Home Sweet Hell (originally known as North of Hell) is a 2015 American black comedy thriller film directed by Anthony Burns and written by Carlo Allen, Ted Elrick and Tom Lavagnino. The film stars Katherine Heigl, Patrick Wilson, Jordana Brewster, Kevin McKidd, A. J. Buckley, Chi McBride, and Jim Belushi. Some critics criticized some pseudo-sexual scenes and lacking sensuality.

On February 3, 2015, the film was released on video on demand before being theatrically released on March 13.

==Plot==
Don Champagne runs a successful furniture business. His detail-oriented wife Mona has everything planned according to the book of her goals. One day an attractive young woman named Dusty applies for a sales job at Don's store. Goaded on by his long-time employee Les, Don hires Dusty.

Don is desperate because of his poor sex life with his wife. Shortly, Dusty seduces him and they start having an affair. Later, Dusty shows up at the birthday party of Don and Mona's son Andrew, telling Don that she is pregnant and wants to keep the baby. Don is desperate, and Les advises him to pay Dusty money.

It is then revealed that Dusty has been lying to Don about her pregnancy. She is the abused girlfriend of Murphy, the leader of a gang of low-life criminals running violent and even murderous extortion schemes. Don offers Dusty $13,000 for her silence, which she refuses, telling Don it will not be enough. Don is unsure whether Dusty will keep her mouth shut, and Les advises Don to tell Mona the truth before hearing it from Dusty. Don confesses to Mona, and she demands that Don kill Dusty.

Murphy is not satisfied with the $13,000, so Dusty calls Don and demands $25,000. Don agrees, but he and Mona prepare to poison Dusty instead. Dusty shows up for the money and swallows the poisoned drink. Don and Mona put an unconscious Dusty in the car and take her home. Once home, Dusty wakes up, so Mona kills her with a hammer. Mona hacks Dusty's body into pieces, buries it in the garden, and reveals to Don that Dusty wasn't even pregnant.
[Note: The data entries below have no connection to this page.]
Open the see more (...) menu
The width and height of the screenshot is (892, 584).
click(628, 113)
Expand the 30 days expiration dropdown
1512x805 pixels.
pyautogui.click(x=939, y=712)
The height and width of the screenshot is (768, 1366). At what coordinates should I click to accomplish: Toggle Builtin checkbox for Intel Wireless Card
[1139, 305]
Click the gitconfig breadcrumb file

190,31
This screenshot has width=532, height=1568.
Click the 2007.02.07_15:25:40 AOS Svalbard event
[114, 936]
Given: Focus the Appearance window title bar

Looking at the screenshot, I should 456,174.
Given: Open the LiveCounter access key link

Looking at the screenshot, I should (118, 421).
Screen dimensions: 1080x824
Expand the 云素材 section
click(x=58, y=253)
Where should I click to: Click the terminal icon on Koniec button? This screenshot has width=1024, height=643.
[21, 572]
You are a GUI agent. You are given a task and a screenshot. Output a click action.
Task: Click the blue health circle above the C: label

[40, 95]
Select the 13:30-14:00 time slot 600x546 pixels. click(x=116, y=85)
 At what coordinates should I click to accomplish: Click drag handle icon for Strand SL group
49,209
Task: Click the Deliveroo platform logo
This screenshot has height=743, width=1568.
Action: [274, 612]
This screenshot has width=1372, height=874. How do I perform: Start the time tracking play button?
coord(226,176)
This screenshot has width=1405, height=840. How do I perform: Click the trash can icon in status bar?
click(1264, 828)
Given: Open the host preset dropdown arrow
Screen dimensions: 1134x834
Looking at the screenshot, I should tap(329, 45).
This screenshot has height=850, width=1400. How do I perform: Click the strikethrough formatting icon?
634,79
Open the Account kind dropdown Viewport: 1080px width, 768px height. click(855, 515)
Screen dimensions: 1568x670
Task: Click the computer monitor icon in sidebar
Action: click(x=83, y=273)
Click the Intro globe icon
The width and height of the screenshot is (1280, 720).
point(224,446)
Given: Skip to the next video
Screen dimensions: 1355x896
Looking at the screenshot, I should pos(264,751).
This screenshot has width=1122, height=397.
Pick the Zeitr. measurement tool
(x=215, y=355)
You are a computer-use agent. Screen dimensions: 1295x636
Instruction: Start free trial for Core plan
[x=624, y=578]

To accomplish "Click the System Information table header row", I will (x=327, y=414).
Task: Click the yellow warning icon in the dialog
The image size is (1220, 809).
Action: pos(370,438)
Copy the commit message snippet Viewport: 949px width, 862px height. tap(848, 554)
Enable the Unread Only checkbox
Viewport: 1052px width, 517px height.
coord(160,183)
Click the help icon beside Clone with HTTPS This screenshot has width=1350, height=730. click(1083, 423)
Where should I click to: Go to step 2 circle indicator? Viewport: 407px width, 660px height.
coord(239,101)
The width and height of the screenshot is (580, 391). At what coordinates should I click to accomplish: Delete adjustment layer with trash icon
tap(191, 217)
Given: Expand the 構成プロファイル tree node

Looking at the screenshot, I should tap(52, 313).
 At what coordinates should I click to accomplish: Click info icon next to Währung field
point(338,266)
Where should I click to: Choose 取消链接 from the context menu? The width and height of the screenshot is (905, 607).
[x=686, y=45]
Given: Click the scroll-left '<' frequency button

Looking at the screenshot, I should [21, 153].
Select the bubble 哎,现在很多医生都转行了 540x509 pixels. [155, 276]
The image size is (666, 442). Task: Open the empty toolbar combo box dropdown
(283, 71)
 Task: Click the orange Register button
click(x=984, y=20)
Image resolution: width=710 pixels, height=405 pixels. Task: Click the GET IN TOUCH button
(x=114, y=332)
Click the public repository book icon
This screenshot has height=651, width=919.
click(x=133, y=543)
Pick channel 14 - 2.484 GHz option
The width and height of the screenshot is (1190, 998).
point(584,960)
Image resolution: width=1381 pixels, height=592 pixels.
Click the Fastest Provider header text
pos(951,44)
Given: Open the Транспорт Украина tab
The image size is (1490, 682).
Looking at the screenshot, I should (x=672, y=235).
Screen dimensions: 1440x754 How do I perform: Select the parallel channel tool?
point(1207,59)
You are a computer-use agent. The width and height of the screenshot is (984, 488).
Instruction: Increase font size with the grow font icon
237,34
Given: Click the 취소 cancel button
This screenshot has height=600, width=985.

Discovering Dusty is missing and suspecting that something is wrong, Murphy and his accomplices Freeman and Benji attack Les. Murphy also threatens Don by leaving his son a letter, in which he demands a meeting at a strip club. Don meets Murphy and his gang and convinces them that Dusty left for Dallas after he paid her. Murphy threatens to rape his family if he does not pay him $20,000 the next day.

Don and Mona dig up Dusty's corpse and go to the place where the gang lives. While Mona is trying to hide Dusty's body parts in the freezer, Freeman comes home with his girlfriend. Mona mortally wounds Freeman, stabs and kills his girlfriend, and shortly calls the police to report a disturbance at the house. Before dying, Freeman calls Murphy and tells him what happened. Murphy and Benji arrive and find Freeman and his girlfriend dead. Murphy also discovers parts of Dusty in the freezer and realizes he was set up. Soon the police arrive and find Murphy and Benji at the crime scene. The police shoot Benji while Murphy escapes. The police decided that Murphy and Benji were responsible for the murders.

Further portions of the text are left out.